▸ Qué hacer
• 1. Reproduce el fragmento del texto sobre la abdicación del rey que empieza con las palabras que contienen "Mientras el presidente" y termina con "ondear la tricolor.".
• 2. Resume en dos oraciones el texto sobre la abdicación del rey, por favor.
• 3. Escribe lo que sigue en el texto sobre la abdicación del rey a partir de su última oración.

▸ Texto seleccionado
□ □ □ □
Mientras el presidente del Gobierno, Rajoy, anunciaba la abdicación del rey don Juan Carlos, el movimiento republicano, independentistas y los sectores más radicales de la izquierda más radical, permítaseme expresarlo así, perdían el culo lanzando todo tipo de mensajes a través de las redes sociales contra los Borbones, solicitando la implantación de la III República, la celebración de un referéndum y una quedada multitudinaria en la calle haciendo ondear la tricolor.

Las consignas eran claras. El cántico más repetido fue el manido "España mañana será republicana", seguido por "No hay dos sin tres, república otra vez" y "Que viva la lucha de la clase obrera". Sobre este último grito cabe preguntarse, ¿qué clase obrera?, ¿la que dirige o la que curra?, ¿la que habla y pontifica o la que arrima el hombro?, ¿la que está cómodamente instalada en un despacho, sea universitario, político o sindical, o la que trabaja de sol a sol?

Con respecto a esa España que los sectores más radicales de la izquierda, ven mañana mismo republicana, cabría preguntarse muchas cosas. Y formular esas preguntas a esos chavalitos y chavalitas a los que han adoctrinado, cuantas veces en las aulas, hablándoles de una España que no es real, edificando sobre los valores de la izquierda menos plural y democrática un concepto de país imposible. Porque, ¡ay, amigo!, esos chavalitos y chavalitas que no dudan en sumarse al griterío y enarbolar la bandera republicana, presos de un fervor manipulado, creen a pies juntillas que ser republicano es ser de izquierdas y no entienden que haya republicanos de derechas.
□ □ □ □
▸ Conjunto de datos

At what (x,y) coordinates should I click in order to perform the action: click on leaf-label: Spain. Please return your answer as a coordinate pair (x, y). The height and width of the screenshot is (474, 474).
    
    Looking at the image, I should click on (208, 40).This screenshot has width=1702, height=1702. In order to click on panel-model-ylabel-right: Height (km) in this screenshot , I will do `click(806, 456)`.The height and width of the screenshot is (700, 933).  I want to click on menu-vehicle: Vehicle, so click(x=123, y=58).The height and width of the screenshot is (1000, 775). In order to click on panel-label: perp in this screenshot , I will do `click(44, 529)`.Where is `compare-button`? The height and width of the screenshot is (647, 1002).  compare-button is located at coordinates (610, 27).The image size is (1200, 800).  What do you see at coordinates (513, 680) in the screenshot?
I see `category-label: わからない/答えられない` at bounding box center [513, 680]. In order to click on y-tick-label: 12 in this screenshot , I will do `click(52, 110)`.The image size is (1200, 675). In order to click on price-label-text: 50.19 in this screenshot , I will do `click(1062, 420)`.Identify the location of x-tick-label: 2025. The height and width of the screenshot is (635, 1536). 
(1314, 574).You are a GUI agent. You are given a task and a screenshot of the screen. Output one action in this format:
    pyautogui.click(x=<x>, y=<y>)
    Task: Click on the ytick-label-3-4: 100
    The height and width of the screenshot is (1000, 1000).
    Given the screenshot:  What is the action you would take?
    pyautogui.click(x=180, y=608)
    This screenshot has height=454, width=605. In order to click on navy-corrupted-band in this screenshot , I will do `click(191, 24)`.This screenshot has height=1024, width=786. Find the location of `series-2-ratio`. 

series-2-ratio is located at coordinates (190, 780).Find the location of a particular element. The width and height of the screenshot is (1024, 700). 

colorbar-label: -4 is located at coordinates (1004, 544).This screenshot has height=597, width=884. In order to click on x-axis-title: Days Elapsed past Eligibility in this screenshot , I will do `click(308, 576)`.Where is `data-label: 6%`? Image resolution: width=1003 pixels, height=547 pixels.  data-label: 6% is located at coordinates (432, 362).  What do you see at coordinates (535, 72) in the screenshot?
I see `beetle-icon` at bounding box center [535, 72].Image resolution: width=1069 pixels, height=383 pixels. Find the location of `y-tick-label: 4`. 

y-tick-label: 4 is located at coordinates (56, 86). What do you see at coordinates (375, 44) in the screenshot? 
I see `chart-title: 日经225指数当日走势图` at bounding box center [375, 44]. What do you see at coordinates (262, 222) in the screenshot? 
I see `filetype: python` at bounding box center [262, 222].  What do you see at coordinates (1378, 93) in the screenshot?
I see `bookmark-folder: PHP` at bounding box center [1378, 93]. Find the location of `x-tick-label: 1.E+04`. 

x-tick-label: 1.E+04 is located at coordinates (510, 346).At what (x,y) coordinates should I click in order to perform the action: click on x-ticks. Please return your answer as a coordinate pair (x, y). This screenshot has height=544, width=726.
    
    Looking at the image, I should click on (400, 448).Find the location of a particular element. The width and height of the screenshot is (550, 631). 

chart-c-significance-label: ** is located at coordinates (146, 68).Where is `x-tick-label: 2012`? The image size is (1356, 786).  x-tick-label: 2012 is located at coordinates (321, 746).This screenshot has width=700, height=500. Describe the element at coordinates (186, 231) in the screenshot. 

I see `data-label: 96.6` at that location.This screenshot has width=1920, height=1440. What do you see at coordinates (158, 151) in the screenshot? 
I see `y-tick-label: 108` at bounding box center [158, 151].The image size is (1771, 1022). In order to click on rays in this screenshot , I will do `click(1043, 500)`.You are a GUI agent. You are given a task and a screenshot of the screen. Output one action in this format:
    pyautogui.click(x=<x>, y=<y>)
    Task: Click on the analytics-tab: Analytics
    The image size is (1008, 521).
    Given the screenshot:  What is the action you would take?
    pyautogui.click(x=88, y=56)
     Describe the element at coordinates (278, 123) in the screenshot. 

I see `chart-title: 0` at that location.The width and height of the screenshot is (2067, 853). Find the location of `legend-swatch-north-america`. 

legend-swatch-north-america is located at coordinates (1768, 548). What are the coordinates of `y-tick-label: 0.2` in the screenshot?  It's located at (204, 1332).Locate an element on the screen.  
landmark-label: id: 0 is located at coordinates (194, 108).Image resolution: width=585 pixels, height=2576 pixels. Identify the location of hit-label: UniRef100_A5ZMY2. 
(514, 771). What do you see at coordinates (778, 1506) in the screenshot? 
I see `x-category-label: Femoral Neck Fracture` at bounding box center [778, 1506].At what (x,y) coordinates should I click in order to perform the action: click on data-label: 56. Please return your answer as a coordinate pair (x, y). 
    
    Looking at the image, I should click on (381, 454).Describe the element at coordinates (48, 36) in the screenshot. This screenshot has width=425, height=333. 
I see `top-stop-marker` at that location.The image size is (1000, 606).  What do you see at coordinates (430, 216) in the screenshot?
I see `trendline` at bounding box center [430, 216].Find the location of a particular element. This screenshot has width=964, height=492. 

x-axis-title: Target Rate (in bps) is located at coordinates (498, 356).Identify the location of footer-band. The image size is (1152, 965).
□ □ □ □
▸ Respuestas
• 1.
Mientras el presidente del Gobierno, Rajoy, anunciaba la abdicación del rey don Juan Carlos, el movimiento republicano, independentistas y los sectores más radicales de la izquierda más radical, permítaseme expresarlo así, perdían el culo lanzando todo tipo de mensajes a través de las redes sociales contra los Borbones, solicitando la implantación de la III República, la celebración de un referéndum y una quedada multitudinaria en la calle haciendo ondear la tricolor.

• 2. Mientras Rajoy anunciaba la abdicación del rey don Juan Carlos, republicanos, independentistas y los sectores más radicales de la izquierda lanzaban mensajes en las redes sociales contra los Borbones, pidiendo la III República, un referéndum y una concentración en la calle con la tricolor. El autor se pregunta a qué clase obrera se refieren sus consignas y sostiene que los jóvenes que se suman a ellas, adoctrinados muchas veces en las aulas, creen que ser republicano es ser de izquierdas y no entienden que haya republicanos de derechas.

• 3.
Vamos, que no ven salir de las filas de Rajoy a un futuro presidente de la España que, según ellos, mañana será republicana. Por lo tanto viven en el error y en el peor de los sectarismos. La república para ellos es monopolio de la izquierda a ser posible más radical, un invento de la izquierda a ser posible más radical, la derecha y el centro, si es que existe, no encajan, no pueden ser republicanos como ellos lo entienden o como posiblemente se lo han explicado en esas clases de doctrina apologética de las virtudes republicanas que no tienen mácula, frente a las taras de la derecha y el centro.

Y con respecto a los denostados Borbones, alguien debería explicar, fundamentalmente a esos jóvenes que pierden tan fácilmente el sentido de la orientación en el fragor del griterío, que don Juan Carlos fue capaz de impulsar con éxito un régimen democrático que a ellos les permite ahora despotricar e incluso insultar y ofender de la forma que lo hacen. Y, algo fundamental que, por lo visto, nadie les ha explicado, que la monarquía tiene mucho más arraigo en España que la república y que el relevo en la Zarzuela fortalecerá la institución poniéndola al día. No hay más que repasar la historia con mayúsculas, no la que ahora reinventan al compás de la ideología en algunas aulas y en algunos medios.